STUDENT NURSES and midwives are to engage in a campaign of action, including possible strike action, in protest at Government plans to reduce their pay.
The Government announced in late December that it planned to reduce and ultimately abolish payments made to fourth-year nurses and midwives in training during their mandatory 36-week placements in hospitals.
They are currently paid 80 per cent of the salary of a staff nurse during this period.
The Department of Health said yesterday there were no plans to reverse the cuts which, it estimated, would ultimately generated savings of €28 million.
It said payments would be cut to 76 per cent of the reduced minimum of the staff nurse scale in 2011; 60 per cent in 2012; 50 per cent in 2013; and 40 per cent in 2014.
Payments would be abolished for students entering the undergraduate degree programme this year, resulting in anticipated savings of €28 million.
At the launch of the campaign yesterday, general secretary of the Irish Nurses and Midwives Organisation (INMO) Liam Doran described the Government’s move as the introduction of “slave labour” in the health service.
The campaign is being backed by the main unions representing nurses, the INMO, Siptu and the Psychiatric Nurses Association.
The escalating campaign will begin with a lunchtime protest on Wednesday, February 9th involving about 6,000 nurses and midwives in training at 13 hospitals.
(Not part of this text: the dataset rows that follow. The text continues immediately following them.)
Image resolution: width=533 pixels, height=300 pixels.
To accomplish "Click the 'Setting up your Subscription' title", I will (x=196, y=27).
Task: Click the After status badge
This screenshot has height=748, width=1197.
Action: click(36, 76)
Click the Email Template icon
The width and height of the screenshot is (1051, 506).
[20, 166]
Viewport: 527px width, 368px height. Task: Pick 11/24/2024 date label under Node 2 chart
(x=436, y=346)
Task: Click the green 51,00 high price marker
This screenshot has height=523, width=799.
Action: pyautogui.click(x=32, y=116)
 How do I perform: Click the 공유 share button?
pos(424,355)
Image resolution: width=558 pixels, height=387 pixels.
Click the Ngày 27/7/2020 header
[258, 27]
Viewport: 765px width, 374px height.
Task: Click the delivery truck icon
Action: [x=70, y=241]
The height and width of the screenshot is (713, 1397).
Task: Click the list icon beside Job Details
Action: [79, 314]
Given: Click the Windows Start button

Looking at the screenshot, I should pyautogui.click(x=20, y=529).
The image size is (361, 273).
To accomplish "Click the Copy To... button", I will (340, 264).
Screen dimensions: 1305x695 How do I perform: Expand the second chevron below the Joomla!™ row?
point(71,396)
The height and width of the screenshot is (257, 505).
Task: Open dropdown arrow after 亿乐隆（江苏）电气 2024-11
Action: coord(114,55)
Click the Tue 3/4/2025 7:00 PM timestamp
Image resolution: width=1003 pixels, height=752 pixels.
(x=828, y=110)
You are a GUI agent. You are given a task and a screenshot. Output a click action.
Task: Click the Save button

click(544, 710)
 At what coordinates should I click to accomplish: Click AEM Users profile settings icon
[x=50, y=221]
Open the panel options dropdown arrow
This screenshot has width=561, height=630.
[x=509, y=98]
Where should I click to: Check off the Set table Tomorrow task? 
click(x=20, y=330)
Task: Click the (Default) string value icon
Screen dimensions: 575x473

This will be followed by a march and rally in Dublin city centre on Wednesday, February 16th.
Mr Doran said the five main political parties would be asked for their position on the nursing pay cuts.
He warned this would become a major election issue and any party that did not commit to reversing the cuts was unlikely to get a vote from nurses and midwives.
The nursing unions are also to ballot fourth-year students who are currently on their placement on industrial action, up to and including strike action.
Any such action would take place in March.
Mr Doran said many hospital wards relied heavily on fourth-year student nurses and midwives during their placement.
He said that any industrial action would be “very disruptive”.
Mr Doran said that student nurses and midwives in Ireland were not treated more favourably than their counterparts in other countries.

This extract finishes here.